La mostra al Palazzo delle Stelline non esce da questa retorica e appare in parte come un esilio dorato lontano dalla grande kermesse di Palazzo Reale, rendendo più difficile cogliere interconnessioni e legami creativi fra l’instancabile fondatore e la temperie culturale da lui animata, lasciando la rassegna in una dimensione più privata.
Apre una serie di opere che facevano parte della collezione di Marinetti; opere d’indubbio valore, come
Linea e forza di una bottiglia di
Umberto Boccioni o
Il pugno di Boccioni di
Giacomo Balla, a cui si affianca una larga serie di ritratti e caricature di Marinetti, rappresentato unanimemente come l’irrequieta incarnazione del Futurismo.
Grande spazio è dedicato alle tavole di
Parolibere, vortici di pieni e vuoti tipografici che si stagliano sulla pagina, a rinnovare carica espressiva e immediatezza del linguaggio. Oltre trenta parolibere di Marinetti sono per la prima volta raccolte insieme, tra cui il grande
Bombardment d’Andrinople e il collage dedicato a Guido Guidi, a cui si affiancano tavole parolibere di altri futuristi, come
8 tipi di critica imbecille di
Carlo Carrà e
Massacro mondiale di
Fortunato Depero.
Al piano sottostante risuonano le voci dei futuristi, e impressiona la lunga sequenza dei manifesti, affissi uno accanto all’altro, a indicare la portata di una tempesta culturale che non ha risparmiato alcun ambito della cultura e della società. In ogni sala, sui tappeti rossi delle bacheche, si mostrano pubblicazioni e prime edizioni di opere di Marinetti assieme a documenti, come il carteggio con esponenti di spicco delle avanguardie, tra cui la richiesta di
Kandinsky di un intervento in soccorso delle opere delle avanguardie tedesche minacciate dai roghi nazisti, oppure le Cartoline modello Cangiullo, che sintetizzavano la guerra in 7 caselle prestampate: futurismo, guerra, piaceri, novità, donne, viaggi, saluti.
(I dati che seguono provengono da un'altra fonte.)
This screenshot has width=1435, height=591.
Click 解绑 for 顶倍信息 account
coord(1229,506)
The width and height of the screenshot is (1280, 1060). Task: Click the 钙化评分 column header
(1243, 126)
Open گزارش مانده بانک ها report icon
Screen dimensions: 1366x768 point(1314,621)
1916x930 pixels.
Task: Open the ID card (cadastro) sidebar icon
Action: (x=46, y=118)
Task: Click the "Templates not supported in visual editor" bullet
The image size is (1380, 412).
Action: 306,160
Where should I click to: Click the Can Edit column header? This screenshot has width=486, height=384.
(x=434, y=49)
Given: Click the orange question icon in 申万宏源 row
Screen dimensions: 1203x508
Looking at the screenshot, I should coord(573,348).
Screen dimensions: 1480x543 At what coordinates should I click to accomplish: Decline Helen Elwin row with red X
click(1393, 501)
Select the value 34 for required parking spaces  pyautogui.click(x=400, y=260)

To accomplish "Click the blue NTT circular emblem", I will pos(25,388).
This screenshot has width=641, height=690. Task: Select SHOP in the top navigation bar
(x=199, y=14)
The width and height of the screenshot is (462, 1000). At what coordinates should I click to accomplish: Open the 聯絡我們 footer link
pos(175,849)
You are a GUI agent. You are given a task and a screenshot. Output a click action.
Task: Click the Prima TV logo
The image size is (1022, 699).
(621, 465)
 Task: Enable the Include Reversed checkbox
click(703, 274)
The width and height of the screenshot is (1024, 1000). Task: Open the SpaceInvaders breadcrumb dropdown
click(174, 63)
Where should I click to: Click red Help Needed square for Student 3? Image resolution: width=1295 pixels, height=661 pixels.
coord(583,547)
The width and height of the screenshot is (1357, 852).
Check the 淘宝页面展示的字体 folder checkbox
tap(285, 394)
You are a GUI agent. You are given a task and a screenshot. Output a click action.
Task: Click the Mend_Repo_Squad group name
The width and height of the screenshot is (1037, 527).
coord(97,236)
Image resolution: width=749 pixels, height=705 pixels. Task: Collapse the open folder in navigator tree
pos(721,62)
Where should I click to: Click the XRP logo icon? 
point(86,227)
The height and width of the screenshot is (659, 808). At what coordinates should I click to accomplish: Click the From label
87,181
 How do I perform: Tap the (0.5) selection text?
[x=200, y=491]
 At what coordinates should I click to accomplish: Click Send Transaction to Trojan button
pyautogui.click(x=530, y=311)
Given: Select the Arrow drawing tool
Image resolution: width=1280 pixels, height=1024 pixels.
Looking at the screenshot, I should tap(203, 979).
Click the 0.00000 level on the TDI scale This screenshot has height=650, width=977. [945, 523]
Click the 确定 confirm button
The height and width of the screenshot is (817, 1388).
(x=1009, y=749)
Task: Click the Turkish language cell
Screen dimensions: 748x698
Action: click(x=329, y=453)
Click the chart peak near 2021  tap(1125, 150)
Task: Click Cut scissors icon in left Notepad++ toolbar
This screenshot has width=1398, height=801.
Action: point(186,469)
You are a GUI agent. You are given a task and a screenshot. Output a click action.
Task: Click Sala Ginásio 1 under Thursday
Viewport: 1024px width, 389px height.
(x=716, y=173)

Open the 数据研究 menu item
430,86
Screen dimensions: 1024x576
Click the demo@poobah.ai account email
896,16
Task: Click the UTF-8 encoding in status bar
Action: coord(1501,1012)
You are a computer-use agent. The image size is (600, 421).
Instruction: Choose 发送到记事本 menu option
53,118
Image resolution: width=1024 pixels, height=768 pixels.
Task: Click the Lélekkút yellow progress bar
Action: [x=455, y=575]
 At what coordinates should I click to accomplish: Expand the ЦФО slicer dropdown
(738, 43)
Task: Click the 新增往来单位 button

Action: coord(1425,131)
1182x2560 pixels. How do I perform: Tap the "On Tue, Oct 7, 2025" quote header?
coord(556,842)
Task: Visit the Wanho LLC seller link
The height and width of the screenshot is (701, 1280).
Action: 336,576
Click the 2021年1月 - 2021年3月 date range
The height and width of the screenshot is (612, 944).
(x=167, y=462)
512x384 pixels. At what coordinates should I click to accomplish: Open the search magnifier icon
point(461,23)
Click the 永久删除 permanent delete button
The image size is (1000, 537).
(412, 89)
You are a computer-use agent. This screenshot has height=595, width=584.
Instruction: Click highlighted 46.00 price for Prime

Una mostra interessante, ricca di opere significative e documenti singolari, ma che delude le aspettative. Non solo per l’isolamento in cui si rinchiude, ma anche per l’allestimento, troppo classico per celebrare opportunamente il genio dinamitardo e visionario di Marinetti, ispirando nello spettatore una seriosa attenzione, che lui stesso avrebbe probabilmente deriso con feroce ironia.